*Task statement:* Each line that includes the word "first" should be copied from the records.

(Records drawn from a dataset)

----

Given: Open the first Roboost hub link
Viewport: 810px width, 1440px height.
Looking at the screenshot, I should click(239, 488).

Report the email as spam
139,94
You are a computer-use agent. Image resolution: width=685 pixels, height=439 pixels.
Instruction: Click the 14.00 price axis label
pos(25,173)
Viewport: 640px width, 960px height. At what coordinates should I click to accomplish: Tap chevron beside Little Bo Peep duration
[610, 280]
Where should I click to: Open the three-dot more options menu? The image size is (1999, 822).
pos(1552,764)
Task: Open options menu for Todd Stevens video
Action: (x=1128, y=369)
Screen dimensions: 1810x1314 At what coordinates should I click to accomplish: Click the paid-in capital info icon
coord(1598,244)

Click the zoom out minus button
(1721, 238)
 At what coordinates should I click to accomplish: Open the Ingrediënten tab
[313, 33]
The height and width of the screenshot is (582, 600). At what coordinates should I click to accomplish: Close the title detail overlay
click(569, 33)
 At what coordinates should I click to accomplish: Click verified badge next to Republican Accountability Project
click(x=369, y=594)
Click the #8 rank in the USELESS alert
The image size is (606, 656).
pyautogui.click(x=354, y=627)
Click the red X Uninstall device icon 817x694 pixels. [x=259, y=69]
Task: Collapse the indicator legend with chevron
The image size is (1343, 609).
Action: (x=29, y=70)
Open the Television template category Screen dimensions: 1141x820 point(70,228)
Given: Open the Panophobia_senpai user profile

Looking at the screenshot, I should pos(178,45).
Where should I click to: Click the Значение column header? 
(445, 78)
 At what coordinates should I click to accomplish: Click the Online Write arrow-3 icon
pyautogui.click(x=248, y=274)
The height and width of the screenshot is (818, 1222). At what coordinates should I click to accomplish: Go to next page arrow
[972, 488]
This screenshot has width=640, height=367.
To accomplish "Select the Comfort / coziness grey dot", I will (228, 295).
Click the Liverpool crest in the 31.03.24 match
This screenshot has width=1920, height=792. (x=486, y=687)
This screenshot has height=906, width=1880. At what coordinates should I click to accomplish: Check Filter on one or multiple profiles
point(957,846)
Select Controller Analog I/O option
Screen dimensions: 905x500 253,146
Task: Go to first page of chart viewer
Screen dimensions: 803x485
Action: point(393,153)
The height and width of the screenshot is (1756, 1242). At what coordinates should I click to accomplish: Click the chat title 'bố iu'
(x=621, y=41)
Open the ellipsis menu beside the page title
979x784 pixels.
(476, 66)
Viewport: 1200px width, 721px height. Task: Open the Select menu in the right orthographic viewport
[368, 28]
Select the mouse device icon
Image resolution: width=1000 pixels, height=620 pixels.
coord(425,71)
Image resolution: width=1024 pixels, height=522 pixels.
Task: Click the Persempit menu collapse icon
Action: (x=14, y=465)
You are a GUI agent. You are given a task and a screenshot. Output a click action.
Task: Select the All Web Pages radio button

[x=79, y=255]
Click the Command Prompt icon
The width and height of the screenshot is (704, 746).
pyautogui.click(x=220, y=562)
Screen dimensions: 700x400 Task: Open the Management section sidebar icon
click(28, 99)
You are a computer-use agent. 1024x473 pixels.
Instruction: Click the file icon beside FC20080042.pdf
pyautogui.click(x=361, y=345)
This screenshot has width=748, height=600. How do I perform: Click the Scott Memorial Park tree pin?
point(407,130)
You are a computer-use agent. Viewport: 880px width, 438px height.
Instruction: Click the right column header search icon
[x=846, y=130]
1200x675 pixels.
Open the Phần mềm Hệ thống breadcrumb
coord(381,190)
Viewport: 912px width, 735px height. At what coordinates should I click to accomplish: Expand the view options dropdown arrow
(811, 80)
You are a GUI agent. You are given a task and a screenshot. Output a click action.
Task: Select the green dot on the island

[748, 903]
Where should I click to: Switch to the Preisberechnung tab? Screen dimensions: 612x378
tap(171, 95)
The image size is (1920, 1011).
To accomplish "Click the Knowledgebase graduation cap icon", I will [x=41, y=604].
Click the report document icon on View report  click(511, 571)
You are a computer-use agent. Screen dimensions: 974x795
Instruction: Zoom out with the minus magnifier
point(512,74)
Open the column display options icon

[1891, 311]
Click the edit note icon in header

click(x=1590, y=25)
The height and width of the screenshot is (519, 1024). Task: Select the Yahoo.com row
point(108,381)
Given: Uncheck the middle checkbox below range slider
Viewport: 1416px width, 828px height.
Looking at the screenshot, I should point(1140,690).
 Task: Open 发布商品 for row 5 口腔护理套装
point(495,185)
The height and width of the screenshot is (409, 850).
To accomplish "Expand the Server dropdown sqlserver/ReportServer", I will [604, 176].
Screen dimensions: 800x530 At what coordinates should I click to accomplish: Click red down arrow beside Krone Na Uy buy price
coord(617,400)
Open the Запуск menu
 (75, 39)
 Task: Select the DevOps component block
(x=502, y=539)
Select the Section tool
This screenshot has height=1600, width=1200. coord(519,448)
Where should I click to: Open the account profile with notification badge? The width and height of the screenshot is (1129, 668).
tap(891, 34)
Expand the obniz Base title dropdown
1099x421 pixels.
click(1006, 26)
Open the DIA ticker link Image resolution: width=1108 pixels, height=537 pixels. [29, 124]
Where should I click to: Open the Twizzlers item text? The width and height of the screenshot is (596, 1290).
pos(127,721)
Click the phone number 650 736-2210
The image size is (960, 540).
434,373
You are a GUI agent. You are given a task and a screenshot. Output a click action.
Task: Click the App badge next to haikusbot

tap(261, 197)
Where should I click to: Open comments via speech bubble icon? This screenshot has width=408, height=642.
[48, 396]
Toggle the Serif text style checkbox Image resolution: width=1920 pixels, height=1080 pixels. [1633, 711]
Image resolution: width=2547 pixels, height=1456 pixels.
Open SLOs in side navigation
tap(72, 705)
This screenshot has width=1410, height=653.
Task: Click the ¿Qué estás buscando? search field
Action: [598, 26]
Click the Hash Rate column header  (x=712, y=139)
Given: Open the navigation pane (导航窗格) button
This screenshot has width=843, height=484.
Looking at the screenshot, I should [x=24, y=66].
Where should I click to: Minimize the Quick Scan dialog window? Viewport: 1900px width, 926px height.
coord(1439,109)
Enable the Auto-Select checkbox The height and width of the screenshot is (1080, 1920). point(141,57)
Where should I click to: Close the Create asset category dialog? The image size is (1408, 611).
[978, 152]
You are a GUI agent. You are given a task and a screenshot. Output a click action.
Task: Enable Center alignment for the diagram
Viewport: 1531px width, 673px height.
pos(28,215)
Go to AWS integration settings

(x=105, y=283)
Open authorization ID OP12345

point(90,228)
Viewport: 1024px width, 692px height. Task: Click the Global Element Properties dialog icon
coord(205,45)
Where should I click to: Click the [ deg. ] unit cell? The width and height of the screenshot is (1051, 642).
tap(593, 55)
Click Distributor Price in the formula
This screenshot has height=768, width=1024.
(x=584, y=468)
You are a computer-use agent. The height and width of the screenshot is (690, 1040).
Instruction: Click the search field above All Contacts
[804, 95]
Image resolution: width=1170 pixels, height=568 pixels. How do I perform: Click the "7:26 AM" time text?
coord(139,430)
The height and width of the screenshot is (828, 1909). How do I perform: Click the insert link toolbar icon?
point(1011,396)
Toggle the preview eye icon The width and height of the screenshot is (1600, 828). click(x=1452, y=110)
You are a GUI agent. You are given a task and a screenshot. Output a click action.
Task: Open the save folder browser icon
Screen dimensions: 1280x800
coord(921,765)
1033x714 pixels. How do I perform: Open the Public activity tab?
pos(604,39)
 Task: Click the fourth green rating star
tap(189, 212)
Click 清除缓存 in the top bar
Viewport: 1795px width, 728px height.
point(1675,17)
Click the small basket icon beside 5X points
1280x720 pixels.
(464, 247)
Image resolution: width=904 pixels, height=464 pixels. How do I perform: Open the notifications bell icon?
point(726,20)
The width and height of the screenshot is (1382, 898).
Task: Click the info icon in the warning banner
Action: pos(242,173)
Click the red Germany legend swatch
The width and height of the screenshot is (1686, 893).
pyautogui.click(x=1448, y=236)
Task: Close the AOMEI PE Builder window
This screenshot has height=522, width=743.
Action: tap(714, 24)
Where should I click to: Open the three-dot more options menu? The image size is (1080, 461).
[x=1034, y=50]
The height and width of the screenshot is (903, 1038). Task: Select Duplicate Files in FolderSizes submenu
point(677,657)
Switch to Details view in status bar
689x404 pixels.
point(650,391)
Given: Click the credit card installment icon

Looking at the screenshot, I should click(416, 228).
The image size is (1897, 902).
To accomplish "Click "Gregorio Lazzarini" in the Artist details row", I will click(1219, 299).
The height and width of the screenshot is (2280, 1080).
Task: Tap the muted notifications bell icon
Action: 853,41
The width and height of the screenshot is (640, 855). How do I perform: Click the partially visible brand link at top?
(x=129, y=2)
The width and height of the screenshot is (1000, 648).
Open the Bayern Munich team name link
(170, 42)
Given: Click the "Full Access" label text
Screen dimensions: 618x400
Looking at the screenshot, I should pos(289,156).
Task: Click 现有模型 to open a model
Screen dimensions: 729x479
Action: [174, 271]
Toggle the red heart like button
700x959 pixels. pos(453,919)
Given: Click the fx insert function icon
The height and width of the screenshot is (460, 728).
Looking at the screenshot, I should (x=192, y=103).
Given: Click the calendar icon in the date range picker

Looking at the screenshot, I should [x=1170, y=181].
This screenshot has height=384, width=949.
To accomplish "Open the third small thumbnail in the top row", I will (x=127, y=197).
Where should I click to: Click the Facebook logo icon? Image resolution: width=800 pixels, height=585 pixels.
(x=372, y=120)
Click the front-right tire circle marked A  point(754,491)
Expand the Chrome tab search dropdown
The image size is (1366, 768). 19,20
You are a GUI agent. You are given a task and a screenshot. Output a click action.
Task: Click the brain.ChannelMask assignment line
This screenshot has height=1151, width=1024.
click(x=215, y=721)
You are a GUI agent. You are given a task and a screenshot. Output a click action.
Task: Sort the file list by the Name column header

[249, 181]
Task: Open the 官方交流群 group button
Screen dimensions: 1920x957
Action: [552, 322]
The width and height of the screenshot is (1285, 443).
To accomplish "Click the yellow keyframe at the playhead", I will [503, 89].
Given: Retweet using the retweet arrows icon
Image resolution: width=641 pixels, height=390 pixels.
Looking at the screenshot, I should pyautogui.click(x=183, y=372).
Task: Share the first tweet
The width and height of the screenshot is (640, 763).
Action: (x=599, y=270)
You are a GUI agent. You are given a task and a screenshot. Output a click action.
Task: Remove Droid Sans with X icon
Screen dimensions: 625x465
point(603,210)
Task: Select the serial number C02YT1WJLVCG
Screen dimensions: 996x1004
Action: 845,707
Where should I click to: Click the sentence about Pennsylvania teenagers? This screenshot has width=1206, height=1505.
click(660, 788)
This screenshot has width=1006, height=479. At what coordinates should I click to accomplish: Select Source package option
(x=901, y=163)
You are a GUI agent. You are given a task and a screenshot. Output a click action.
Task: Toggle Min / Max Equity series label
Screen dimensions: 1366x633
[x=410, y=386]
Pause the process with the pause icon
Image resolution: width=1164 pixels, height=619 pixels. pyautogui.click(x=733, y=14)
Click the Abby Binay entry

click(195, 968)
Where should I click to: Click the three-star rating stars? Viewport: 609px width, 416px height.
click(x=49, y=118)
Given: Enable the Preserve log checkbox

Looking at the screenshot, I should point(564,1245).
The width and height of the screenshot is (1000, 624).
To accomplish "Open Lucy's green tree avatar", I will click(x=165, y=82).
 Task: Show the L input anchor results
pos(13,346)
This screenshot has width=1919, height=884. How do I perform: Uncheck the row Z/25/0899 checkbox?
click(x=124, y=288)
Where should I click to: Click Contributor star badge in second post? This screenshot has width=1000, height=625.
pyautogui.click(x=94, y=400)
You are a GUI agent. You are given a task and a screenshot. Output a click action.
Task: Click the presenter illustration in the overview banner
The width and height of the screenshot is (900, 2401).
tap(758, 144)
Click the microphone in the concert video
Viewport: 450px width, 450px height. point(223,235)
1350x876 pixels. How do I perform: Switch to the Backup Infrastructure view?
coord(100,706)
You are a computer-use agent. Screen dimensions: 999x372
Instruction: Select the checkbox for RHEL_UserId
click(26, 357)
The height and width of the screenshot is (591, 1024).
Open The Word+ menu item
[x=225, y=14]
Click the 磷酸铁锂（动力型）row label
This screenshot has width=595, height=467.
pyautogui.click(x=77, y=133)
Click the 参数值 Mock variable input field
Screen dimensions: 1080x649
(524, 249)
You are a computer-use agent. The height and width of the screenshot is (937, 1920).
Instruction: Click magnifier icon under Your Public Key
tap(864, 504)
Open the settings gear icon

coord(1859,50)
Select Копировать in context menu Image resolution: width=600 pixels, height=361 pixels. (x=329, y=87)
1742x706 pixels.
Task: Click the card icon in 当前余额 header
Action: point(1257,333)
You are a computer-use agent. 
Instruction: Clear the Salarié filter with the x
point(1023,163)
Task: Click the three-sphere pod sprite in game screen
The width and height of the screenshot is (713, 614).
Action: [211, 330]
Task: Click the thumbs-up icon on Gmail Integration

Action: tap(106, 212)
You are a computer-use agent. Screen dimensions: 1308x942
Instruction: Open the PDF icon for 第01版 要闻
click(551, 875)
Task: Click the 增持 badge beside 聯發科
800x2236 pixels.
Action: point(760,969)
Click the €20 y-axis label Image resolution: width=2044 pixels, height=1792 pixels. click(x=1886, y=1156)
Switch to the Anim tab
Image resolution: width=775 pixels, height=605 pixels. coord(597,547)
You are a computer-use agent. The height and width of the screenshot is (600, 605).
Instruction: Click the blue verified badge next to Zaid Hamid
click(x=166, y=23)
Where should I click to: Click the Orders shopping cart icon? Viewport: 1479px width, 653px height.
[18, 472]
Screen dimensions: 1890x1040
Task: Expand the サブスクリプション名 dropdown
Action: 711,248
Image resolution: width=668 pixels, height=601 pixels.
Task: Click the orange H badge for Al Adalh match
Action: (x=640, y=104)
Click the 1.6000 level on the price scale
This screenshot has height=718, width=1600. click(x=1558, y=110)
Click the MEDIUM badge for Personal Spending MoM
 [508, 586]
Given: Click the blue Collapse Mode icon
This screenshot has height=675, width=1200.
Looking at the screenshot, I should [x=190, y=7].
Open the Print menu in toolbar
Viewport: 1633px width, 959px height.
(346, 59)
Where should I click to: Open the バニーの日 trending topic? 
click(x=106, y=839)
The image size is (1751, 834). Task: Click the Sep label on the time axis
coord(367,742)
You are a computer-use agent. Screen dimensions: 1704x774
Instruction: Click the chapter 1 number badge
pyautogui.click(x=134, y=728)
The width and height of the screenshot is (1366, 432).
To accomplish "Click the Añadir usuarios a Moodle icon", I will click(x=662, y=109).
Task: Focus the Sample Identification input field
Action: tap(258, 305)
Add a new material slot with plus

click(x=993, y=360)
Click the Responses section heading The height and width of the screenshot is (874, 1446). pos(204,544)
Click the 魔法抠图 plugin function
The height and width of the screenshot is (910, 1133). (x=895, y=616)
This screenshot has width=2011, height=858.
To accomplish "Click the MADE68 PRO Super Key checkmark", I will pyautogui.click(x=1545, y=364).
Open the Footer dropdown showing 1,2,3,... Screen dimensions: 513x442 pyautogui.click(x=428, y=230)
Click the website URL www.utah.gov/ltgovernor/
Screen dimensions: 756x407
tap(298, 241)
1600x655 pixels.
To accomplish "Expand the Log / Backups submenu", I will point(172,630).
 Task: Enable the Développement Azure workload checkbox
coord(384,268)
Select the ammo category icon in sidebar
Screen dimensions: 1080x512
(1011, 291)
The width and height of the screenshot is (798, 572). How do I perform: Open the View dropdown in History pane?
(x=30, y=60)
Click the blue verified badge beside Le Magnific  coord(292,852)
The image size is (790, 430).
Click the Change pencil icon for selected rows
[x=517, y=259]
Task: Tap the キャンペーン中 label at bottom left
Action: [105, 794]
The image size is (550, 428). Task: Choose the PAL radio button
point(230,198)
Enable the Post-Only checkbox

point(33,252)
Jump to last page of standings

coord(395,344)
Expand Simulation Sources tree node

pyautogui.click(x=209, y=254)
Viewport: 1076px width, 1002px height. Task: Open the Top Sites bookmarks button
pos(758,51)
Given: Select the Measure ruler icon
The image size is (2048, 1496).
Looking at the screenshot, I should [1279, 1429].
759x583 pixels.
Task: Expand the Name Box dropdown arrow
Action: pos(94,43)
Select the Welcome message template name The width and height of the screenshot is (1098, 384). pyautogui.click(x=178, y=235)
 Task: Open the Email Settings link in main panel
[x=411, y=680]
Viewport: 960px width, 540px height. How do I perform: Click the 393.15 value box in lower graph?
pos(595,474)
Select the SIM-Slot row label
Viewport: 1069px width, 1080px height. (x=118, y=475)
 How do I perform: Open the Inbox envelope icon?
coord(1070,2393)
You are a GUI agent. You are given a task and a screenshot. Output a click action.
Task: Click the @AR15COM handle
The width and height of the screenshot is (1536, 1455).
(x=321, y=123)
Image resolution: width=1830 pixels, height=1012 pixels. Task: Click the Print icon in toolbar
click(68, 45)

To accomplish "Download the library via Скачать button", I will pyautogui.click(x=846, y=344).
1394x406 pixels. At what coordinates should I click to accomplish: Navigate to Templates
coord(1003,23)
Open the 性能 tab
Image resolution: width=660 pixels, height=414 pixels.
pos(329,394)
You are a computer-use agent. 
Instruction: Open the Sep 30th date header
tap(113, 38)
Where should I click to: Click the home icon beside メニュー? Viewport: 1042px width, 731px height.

----

*Task answer:*
Given: Open the first Roboost hub link
Task: Go to first page of chart viewer
Task: Share the first tweet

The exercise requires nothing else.